#### The input

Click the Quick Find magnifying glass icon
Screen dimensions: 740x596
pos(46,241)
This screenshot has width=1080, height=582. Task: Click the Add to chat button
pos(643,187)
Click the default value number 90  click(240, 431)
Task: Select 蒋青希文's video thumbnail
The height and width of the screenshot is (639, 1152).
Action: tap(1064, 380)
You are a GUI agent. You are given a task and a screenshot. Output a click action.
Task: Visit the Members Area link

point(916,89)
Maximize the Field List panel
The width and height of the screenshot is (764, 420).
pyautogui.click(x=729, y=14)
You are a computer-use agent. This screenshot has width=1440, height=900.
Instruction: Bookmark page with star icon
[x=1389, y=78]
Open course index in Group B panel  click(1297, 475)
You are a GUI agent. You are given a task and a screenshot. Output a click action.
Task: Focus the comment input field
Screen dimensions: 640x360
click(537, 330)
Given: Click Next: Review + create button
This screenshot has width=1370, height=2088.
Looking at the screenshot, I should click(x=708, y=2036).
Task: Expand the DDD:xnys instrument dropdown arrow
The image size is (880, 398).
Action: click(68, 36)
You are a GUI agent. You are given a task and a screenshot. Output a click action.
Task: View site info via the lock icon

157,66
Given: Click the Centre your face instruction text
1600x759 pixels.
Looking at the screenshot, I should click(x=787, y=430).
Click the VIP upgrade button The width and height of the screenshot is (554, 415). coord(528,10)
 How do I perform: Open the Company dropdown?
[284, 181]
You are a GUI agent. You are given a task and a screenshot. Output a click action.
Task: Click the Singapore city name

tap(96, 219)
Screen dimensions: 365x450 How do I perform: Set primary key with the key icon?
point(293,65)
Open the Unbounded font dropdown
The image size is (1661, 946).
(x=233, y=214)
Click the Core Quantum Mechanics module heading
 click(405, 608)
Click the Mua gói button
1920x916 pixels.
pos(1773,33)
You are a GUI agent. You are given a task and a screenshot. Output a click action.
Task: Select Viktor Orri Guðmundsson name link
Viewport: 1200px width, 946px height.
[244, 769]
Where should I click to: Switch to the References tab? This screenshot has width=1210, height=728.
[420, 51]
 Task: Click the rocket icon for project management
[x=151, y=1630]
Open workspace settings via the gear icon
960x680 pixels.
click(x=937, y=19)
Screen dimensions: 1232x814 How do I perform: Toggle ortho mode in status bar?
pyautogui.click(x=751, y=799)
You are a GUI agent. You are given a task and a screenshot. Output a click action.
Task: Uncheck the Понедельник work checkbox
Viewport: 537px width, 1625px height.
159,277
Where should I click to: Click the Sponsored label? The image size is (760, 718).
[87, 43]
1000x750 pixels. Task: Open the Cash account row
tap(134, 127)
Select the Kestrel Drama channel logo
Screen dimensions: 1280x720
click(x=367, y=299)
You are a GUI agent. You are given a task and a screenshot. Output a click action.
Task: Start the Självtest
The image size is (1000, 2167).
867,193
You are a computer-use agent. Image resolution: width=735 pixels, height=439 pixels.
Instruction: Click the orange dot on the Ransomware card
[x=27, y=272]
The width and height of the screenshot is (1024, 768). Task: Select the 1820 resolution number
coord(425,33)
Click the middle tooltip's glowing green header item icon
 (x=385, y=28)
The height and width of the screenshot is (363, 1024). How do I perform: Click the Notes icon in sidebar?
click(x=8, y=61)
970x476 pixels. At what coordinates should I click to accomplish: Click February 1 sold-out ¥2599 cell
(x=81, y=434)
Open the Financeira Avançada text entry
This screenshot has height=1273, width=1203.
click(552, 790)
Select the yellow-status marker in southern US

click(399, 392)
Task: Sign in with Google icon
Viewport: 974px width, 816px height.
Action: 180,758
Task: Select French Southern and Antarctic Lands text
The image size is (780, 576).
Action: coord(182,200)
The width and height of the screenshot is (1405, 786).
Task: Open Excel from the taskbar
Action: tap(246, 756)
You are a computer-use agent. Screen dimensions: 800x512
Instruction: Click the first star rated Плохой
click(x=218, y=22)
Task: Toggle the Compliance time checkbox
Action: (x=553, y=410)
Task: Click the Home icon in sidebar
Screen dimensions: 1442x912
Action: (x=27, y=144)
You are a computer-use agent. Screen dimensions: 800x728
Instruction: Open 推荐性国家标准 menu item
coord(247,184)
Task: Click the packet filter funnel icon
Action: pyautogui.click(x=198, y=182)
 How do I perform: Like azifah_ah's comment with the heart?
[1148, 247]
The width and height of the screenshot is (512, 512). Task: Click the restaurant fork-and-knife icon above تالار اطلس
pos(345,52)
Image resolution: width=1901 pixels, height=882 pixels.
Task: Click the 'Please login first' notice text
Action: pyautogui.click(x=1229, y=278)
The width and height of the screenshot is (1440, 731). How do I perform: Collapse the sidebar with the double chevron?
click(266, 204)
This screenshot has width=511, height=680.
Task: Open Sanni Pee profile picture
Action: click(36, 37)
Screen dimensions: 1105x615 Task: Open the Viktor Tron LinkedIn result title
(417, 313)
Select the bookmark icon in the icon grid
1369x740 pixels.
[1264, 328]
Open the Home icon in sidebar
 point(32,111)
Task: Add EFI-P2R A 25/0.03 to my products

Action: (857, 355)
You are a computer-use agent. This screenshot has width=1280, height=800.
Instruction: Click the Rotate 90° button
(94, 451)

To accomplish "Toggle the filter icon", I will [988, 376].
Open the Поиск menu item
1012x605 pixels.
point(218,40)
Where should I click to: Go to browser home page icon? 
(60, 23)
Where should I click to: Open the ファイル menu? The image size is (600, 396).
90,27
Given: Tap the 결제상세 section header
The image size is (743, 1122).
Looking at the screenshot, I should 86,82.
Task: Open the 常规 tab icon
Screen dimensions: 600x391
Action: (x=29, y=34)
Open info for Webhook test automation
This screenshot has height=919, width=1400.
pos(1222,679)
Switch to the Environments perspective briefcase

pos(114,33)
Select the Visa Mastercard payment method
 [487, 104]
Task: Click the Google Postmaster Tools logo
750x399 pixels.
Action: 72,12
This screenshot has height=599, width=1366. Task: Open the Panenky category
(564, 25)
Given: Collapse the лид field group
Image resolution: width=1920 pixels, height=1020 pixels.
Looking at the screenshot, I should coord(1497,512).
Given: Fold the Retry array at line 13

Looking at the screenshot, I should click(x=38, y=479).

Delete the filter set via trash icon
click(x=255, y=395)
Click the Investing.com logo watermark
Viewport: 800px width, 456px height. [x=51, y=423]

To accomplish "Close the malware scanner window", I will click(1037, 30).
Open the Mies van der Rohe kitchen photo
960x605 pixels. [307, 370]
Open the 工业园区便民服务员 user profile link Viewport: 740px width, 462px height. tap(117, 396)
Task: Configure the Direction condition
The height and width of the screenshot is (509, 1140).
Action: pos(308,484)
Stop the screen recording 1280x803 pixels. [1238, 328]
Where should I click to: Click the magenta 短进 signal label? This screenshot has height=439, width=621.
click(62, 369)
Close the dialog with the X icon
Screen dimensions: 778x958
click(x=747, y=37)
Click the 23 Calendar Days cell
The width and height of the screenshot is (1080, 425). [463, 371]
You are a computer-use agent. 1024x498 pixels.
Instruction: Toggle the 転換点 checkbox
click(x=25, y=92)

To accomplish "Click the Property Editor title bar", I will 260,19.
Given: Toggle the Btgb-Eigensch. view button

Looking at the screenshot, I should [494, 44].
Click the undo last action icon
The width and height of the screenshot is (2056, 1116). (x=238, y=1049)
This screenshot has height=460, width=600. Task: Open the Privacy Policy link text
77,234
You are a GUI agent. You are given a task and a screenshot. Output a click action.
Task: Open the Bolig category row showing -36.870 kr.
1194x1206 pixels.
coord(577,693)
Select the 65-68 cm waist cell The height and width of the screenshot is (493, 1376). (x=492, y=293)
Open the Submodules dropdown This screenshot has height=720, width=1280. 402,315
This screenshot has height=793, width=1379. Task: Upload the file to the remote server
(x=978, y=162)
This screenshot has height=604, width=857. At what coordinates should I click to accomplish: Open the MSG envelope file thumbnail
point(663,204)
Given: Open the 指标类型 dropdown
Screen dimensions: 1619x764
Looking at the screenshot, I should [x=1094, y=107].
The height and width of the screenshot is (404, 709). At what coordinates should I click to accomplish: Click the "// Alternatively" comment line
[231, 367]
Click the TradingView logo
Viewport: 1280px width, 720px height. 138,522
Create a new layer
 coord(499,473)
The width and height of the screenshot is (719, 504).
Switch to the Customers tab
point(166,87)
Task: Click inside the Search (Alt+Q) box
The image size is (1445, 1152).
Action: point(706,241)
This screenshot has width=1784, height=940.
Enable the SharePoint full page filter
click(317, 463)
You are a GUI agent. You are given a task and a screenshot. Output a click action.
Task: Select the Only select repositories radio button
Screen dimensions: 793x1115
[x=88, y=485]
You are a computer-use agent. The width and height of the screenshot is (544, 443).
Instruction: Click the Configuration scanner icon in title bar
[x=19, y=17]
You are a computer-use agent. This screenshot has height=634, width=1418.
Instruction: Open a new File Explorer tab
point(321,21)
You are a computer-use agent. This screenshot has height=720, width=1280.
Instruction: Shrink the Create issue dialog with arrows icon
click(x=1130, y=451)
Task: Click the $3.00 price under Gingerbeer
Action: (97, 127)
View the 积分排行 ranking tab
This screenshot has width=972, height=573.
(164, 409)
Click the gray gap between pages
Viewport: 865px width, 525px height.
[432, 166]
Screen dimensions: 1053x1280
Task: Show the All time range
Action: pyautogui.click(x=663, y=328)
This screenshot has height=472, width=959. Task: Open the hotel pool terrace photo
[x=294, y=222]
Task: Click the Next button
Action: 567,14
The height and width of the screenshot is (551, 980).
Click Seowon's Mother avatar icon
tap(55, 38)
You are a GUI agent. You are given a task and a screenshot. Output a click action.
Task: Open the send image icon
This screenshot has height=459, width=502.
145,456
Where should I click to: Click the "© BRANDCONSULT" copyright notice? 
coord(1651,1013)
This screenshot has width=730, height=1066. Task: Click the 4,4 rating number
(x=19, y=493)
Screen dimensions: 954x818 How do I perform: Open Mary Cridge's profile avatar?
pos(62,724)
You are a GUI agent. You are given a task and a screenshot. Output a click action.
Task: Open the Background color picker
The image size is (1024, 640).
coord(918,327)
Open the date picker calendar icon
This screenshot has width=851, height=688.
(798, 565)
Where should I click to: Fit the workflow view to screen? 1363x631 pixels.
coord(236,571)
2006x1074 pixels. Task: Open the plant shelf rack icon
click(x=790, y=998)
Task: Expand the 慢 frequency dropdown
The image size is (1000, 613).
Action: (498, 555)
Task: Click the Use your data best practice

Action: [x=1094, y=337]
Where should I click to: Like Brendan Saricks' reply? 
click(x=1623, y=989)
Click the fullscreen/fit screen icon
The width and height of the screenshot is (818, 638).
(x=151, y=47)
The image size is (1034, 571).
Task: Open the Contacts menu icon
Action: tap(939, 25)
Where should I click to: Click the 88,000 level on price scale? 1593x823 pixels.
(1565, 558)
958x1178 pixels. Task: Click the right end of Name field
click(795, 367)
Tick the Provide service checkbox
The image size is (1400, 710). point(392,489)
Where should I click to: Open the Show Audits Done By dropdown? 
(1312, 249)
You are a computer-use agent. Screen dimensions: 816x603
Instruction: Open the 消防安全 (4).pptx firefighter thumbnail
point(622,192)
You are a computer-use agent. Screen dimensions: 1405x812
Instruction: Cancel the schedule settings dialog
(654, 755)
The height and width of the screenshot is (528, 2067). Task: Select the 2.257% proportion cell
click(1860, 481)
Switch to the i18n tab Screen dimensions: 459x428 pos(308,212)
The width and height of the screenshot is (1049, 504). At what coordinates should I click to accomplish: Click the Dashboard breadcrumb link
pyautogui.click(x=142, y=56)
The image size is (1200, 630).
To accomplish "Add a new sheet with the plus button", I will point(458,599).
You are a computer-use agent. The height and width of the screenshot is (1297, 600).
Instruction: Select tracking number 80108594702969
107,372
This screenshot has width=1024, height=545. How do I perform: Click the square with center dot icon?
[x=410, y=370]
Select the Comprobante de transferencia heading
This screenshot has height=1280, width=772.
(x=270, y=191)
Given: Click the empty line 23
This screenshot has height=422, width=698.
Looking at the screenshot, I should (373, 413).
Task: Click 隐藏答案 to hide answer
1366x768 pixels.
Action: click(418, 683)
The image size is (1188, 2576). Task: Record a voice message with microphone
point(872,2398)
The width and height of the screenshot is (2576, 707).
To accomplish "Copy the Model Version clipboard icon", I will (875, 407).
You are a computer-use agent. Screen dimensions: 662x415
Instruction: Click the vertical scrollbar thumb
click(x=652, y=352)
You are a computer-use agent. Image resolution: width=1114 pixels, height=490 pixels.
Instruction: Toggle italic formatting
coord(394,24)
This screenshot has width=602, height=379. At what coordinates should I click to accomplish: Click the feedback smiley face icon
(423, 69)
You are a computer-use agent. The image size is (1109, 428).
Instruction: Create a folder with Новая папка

########

- Exercise: Taking the listing above as a whole, state how many of its lines hold the string "will". No other output is permitted.

- Answer space: 5